+++ GIVEN PASSAGE +++
Well, I don't see how this is related to the issue above. Logging
after the DMA doesn't mean the device can know what sits behind an
IOVA, no?

> Only requirement is before the mapping changes, the dirty page tracking to be synced.
>
> In most common cases where the perf is critical, such mapping wont change so often dynamically anyway.

I've explained the issue in another reply.

>
> > Again, it's hard to bypass or even duplicate the functionality of the platform or
> > we need to step into every single detail of a specific transport, architecture or
> > IOMMU to figure out whether or not logging at virtio is correct which is
> > awkward and unrealistic. This proposal suffers from an exact similar issue when
> > inventing things like freeze/stop where I've pointed out other branches of issues
> > as well.
> >
> It is incorrect attribution that platform is duplicated here.
> It feeds the data to the platform as needed without replicating.
>
> I do agree that there is overlap of IOMMU tracking the dirty and storing it in the per PTE vs device supplying its dirty track via its own interface.
> Both are consolidated at hypervisor level.
>
> > >
> > > > >
> > > > > > And there could be other architecte specific knowledge (e.g
> > > > > > PAGE_SIZE) that might be needed. There's no easy way to deal
> > > > > > with those cases.
> > > > >
> > > > > Good point about page size actually - using 4k unconditionally is
> > > > > a waste of resources.
> > > >
> > > > Actually, they are more than just PAGE_SIZE, for example, PASID and others.
> > >
> > > what does pasid have to do with it? anyway, just give driver control
> > > over page size.
> >
> > For example, two virtqueues have two PASIDs assigned. How can a hypervisor
> > know which specific IOVA belongs to which IOVA? For platform IOMMU, they
> > are handy as it talks to the transport. But I don't think we need to duplicate
> > every transport specific address space feature in core virtio layer:
> >
> PASID to vq assignment won't be duplicated.
+++ DATASET ENTRIES +++
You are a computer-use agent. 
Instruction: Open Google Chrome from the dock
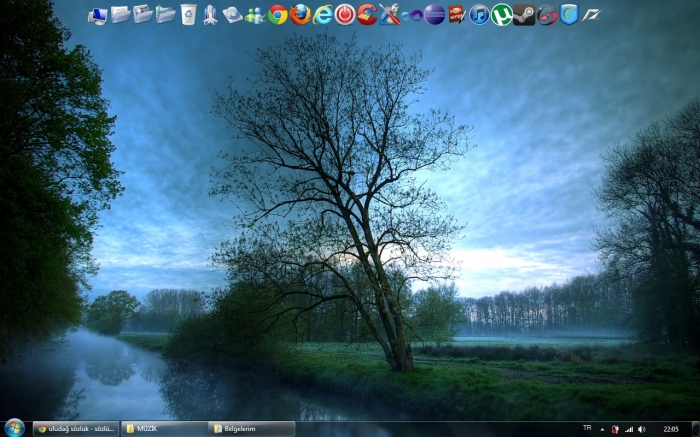click(x=278, y=14)
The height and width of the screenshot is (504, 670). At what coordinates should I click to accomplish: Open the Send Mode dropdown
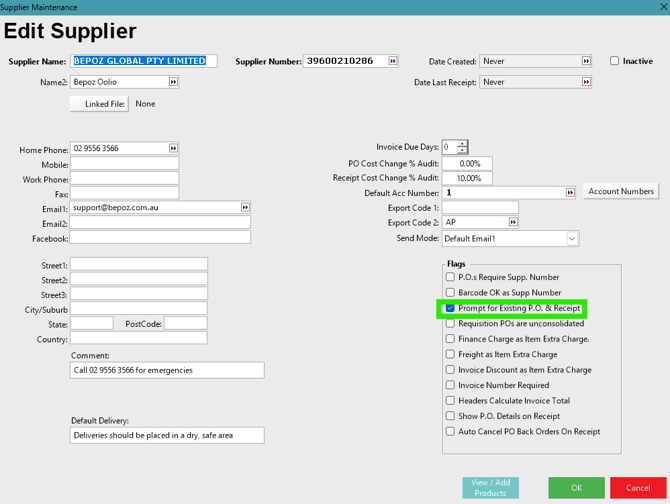571,239
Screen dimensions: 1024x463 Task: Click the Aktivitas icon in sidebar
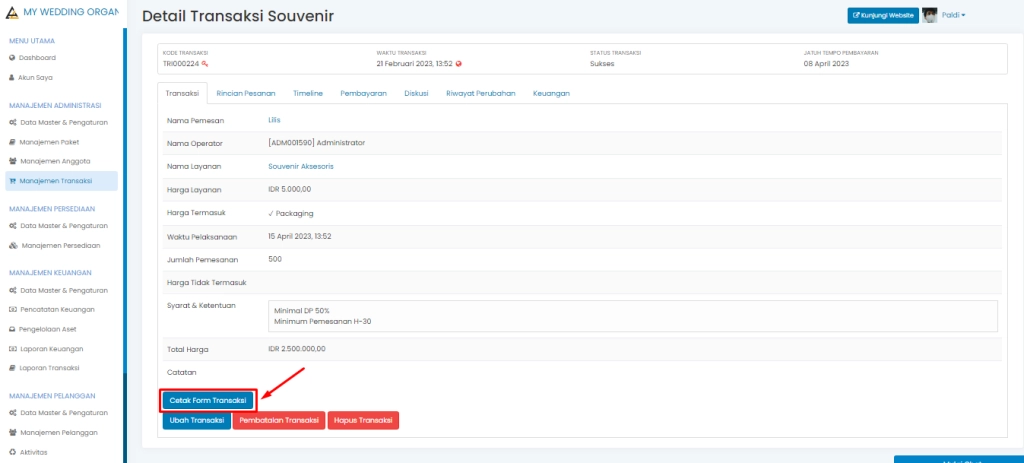click(12, 452)
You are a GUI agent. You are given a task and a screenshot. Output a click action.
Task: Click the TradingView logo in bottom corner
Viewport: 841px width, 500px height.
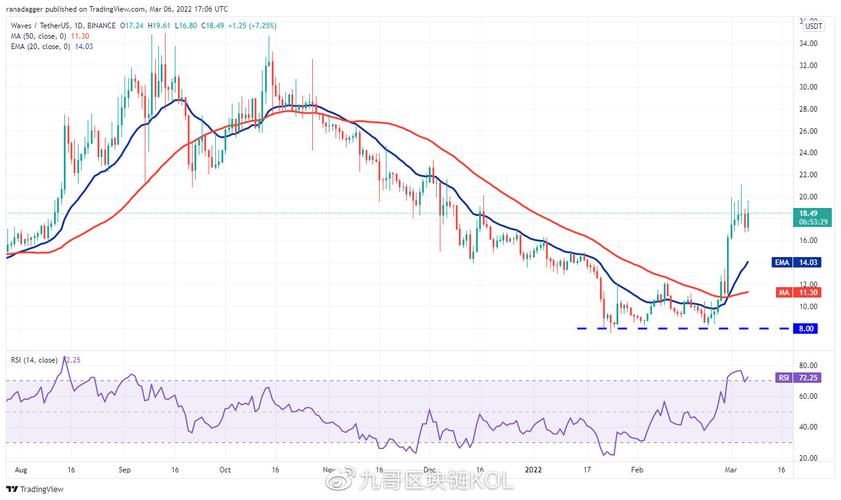pos(35,489)
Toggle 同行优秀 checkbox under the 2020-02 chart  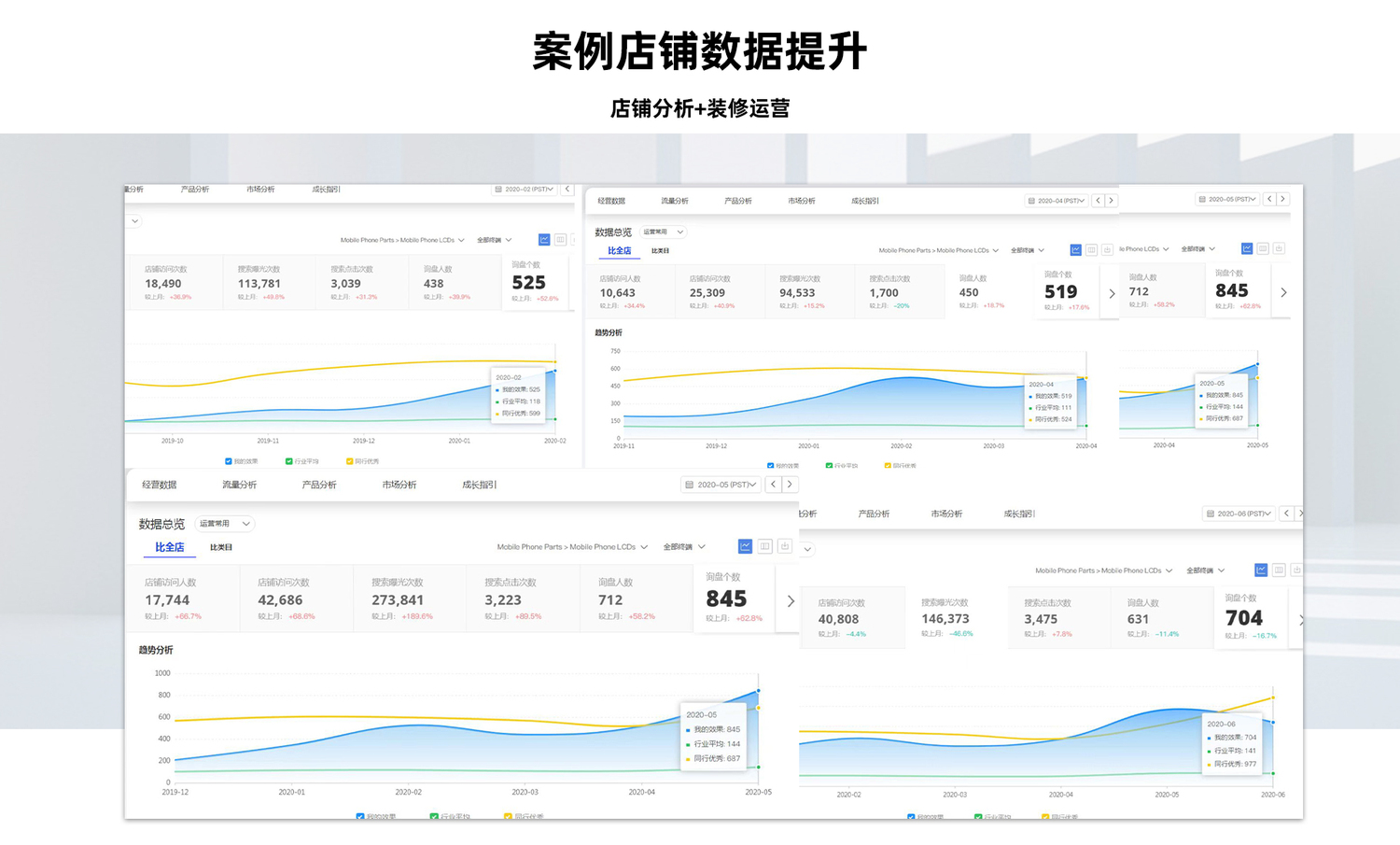click(x=350, y=461)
+++
**REQUIREMENTS**
(a) From the virtio mailing-list thread, extract the part that opens with the words containing "Well, I don't" and closes with "in another reply.".
(b) In the virtio mailing-list thread, at what level are IOMMU dirty tracking and the device's own dirty tracking said to be consolidated?

**WRITTEN ANSWERS**
(a)
Well, I don't see how this is related to the issue above. Logging
after the DMA doesn't mean the device can know what sits behind an
IOVA, no?

> Only requirement is before the mapping changes, the dirty page tracking to be synced.
>
> In most common cases where the perf is critical, such mapping wont change so often dynamically anyway.

I've explained the issue in another reply.

(b) At the hypervisor level.